### YOUR GOAL
Counting only lines of the listing below that hold the word "section", give the total and nothing else.

### DATA EXTRACTS
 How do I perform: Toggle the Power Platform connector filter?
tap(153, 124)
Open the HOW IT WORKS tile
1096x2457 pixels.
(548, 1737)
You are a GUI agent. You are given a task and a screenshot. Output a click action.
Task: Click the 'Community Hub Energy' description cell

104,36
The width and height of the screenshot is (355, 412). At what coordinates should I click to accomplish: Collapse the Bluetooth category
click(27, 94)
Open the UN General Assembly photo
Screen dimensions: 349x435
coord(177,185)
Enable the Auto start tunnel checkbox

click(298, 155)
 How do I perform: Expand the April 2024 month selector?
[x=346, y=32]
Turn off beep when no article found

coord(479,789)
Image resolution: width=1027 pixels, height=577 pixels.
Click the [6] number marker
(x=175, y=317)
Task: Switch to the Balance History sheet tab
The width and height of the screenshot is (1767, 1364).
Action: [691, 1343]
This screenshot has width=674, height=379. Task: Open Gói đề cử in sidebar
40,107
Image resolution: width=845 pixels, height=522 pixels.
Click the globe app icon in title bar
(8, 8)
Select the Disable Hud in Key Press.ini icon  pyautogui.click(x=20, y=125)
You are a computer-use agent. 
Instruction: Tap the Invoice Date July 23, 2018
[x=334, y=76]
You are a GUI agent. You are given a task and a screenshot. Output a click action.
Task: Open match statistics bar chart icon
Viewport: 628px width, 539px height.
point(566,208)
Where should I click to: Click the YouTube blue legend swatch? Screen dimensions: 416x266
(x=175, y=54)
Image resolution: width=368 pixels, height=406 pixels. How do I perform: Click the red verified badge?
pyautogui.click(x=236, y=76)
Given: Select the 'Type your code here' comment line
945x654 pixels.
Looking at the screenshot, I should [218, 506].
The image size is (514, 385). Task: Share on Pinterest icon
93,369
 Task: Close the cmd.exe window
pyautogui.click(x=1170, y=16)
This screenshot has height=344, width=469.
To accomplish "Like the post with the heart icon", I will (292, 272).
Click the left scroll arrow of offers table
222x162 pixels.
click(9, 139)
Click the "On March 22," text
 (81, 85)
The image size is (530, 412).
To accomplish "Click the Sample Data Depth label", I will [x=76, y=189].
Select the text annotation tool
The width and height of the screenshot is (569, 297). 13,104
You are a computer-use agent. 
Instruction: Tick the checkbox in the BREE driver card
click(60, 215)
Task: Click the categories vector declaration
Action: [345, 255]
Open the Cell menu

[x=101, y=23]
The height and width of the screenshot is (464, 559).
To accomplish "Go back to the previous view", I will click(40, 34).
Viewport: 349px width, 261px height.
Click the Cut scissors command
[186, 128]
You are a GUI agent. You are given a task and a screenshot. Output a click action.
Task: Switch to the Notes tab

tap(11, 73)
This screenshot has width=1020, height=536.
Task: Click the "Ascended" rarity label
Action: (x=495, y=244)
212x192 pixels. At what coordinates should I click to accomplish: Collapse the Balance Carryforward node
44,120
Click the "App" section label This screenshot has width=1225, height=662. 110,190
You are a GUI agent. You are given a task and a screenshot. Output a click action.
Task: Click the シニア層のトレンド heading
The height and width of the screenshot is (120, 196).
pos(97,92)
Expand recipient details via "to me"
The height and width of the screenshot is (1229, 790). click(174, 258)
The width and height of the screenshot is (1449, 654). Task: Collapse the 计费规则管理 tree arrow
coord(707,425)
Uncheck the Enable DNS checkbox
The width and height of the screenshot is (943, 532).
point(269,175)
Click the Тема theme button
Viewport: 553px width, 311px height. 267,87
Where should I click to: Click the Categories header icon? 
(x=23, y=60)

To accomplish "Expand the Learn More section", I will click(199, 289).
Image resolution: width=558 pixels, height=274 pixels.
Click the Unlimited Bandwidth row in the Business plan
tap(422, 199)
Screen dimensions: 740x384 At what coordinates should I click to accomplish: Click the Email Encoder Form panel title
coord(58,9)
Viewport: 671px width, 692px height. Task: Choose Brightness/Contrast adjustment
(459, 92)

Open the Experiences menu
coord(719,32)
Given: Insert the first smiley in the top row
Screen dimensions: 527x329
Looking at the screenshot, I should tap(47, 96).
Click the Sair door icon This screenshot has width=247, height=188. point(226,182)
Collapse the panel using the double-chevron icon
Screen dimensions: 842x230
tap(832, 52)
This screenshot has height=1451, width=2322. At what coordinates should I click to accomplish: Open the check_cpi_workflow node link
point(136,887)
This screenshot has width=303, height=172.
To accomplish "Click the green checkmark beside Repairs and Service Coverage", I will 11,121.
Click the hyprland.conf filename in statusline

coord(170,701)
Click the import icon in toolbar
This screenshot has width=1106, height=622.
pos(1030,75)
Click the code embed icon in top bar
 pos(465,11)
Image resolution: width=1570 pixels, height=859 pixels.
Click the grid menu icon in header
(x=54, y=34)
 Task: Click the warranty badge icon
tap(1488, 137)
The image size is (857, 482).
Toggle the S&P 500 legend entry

### EXPECTED ANSWER
2